Avant Antonelli, le dernier succès d’un pilote italien en F1 remontait au Grand Prix de Malaisie 2006, remporté par Giancarlo Fisichella, cinq mois avant même la naissance d’Antonelli. Motorsport Il n’était pas encore là que la fête italienne en F1 était déjà terminée. Et le voilà qui remet l’Italie au sommet, non pas le temps d’un podium, mais d’un leadership au championnat.
Une saison qui commence à peine, une légende qui démarre
Trois courses disputées en 2026. Trois poles pour Mercedes. Deux victoires pour Antonelli. On serait tentés de calmer le jeu, de parler de régularité à confirmer, d’une longue saison à tenir. Et c’est vrai, tout ça. Mais la réalité, elle, est là, brute et immédiate : un gamin de 19 ans mène le championnat du monde de Formule 1 après avoir battu son coéquipier deux fois de suite sur des circuits qui ne se ressemblent pas.

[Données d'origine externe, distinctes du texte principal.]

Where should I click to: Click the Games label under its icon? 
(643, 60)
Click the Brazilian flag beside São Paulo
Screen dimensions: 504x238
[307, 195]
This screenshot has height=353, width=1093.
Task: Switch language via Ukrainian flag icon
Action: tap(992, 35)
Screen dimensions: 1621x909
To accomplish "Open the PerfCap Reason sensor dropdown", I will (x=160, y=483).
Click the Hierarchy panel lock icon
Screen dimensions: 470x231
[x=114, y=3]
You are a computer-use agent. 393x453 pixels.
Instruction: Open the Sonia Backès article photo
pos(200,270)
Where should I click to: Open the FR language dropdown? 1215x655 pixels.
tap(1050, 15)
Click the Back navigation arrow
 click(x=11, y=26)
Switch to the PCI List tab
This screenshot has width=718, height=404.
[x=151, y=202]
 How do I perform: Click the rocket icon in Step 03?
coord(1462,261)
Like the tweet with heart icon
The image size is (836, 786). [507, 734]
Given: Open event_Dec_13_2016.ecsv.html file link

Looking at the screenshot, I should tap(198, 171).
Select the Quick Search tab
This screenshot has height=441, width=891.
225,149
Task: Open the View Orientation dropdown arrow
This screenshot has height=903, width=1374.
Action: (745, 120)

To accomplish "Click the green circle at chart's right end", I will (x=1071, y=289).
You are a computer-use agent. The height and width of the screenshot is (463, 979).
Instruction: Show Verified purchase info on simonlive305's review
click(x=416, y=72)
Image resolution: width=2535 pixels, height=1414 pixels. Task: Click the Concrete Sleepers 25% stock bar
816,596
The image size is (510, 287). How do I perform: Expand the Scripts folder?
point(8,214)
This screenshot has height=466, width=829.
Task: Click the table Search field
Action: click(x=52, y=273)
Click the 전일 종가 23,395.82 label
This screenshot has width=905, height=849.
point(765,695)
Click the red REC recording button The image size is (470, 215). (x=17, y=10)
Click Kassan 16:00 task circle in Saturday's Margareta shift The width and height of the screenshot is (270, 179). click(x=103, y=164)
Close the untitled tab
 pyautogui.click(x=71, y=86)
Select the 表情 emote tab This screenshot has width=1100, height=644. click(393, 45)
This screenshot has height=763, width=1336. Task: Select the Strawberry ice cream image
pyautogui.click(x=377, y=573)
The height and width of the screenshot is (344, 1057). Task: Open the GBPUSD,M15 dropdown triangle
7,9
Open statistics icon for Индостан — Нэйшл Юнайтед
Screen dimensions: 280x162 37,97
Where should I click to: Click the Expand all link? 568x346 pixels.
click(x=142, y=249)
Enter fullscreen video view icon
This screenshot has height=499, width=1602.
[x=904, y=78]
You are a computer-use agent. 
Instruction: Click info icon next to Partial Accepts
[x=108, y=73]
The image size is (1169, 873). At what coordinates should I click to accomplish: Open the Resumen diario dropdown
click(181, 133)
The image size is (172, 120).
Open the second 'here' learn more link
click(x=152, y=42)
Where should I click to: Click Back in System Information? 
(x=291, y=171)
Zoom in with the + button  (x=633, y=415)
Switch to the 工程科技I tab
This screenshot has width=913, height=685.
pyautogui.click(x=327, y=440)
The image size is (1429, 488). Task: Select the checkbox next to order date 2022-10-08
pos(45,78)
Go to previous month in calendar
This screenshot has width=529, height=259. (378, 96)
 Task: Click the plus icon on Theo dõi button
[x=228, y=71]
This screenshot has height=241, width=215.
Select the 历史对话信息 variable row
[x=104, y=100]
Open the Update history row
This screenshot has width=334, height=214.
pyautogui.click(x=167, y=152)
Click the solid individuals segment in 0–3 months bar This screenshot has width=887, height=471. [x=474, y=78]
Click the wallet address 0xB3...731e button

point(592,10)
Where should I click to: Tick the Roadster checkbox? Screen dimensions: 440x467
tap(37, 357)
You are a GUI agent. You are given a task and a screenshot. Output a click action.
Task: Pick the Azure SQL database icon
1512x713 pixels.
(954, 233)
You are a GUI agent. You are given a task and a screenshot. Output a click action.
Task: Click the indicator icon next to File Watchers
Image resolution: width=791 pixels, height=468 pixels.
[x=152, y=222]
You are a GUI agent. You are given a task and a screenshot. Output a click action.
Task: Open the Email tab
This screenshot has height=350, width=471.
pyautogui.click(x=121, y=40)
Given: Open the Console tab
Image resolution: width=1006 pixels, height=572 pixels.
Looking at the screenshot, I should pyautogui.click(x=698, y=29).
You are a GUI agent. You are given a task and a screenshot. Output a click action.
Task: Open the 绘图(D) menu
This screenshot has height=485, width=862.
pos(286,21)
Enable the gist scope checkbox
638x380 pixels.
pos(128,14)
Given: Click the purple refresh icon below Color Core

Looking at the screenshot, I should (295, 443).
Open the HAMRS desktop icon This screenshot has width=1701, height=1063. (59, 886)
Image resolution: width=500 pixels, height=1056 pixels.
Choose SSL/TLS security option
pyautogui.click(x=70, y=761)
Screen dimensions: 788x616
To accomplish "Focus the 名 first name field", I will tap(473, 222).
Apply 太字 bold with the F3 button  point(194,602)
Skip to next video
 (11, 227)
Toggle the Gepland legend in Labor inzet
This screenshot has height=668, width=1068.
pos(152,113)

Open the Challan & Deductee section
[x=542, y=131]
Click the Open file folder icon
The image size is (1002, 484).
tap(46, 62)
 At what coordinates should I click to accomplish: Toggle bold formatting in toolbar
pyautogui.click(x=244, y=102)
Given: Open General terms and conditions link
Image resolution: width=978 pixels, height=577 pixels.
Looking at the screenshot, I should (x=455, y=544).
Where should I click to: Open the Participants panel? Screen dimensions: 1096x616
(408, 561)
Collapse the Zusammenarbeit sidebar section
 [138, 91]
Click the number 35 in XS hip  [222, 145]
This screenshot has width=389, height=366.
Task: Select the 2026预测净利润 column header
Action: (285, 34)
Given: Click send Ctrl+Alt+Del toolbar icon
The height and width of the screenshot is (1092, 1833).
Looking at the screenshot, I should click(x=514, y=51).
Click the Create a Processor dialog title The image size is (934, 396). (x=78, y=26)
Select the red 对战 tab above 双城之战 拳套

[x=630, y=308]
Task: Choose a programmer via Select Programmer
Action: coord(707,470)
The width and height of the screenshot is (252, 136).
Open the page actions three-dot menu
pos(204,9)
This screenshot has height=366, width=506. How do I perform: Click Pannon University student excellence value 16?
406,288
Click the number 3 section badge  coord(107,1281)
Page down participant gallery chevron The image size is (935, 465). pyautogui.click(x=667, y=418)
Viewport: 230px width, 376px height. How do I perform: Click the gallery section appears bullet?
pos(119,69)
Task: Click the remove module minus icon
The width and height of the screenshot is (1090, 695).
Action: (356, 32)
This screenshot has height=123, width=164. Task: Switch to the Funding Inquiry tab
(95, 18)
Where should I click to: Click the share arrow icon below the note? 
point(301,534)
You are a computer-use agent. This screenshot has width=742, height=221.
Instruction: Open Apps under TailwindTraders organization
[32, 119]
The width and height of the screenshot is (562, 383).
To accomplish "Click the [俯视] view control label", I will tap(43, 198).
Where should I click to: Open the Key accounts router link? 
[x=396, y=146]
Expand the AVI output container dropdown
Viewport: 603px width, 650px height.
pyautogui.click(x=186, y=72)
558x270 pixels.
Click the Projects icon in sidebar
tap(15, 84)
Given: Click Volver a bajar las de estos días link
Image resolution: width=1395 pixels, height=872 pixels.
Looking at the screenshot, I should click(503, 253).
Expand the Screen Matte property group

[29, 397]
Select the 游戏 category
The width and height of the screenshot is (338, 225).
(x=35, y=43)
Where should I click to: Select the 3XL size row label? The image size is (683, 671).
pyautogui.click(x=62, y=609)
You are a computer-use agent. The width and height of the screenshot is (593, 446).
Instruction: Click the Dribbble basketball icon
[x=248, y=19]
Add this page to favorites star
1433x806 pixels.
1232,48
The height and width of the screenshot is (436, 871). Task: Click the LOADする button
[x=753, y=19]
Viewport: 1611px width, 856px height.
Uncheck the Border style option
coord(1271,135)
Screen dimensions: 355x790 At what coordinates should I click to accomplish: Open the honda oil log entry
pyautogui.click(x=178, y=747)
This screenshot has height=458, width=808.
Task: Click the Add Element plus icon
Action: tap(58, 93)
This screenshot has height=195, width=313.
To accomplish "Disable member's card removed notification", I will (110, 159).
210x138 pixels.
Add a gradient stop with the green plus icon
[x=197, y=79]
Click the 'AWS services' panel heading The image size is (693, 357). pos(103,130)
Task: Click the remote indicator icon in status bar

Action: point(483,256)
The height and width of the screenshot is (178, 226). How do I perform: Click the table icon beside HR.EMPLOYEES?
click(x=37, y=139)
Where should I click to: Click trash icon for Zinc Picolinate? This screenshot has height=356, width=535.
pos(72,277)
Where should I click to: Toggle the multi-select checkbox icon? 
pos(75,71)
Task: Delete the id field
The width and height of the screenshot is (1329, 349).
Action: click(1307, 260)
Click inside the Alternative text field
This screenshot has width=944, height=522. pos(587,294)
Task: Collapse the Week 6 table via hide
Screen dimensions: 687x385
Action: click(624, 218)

Suzuka n’est pas un circuit pour les timides. Ses enchaînements à grande vitesse, ses virages qui réclament du cran et de la précision en même temps : tout ça demande une maturité que les années donnent en général. Kimi Antonelli, visiblement, n’a pas attendu les années.
Il est le plus jeune leader de l’histoire du championnat. Il est le premier Italien à gagner deux fois de suite depuis avant la naissance de la télévision couleur. Et il n’a toujours pas fêté ses vingt ans.
Certains arrivent en F1 pour apprendre. Lui, on dirait qu’il est arrivé pour régner.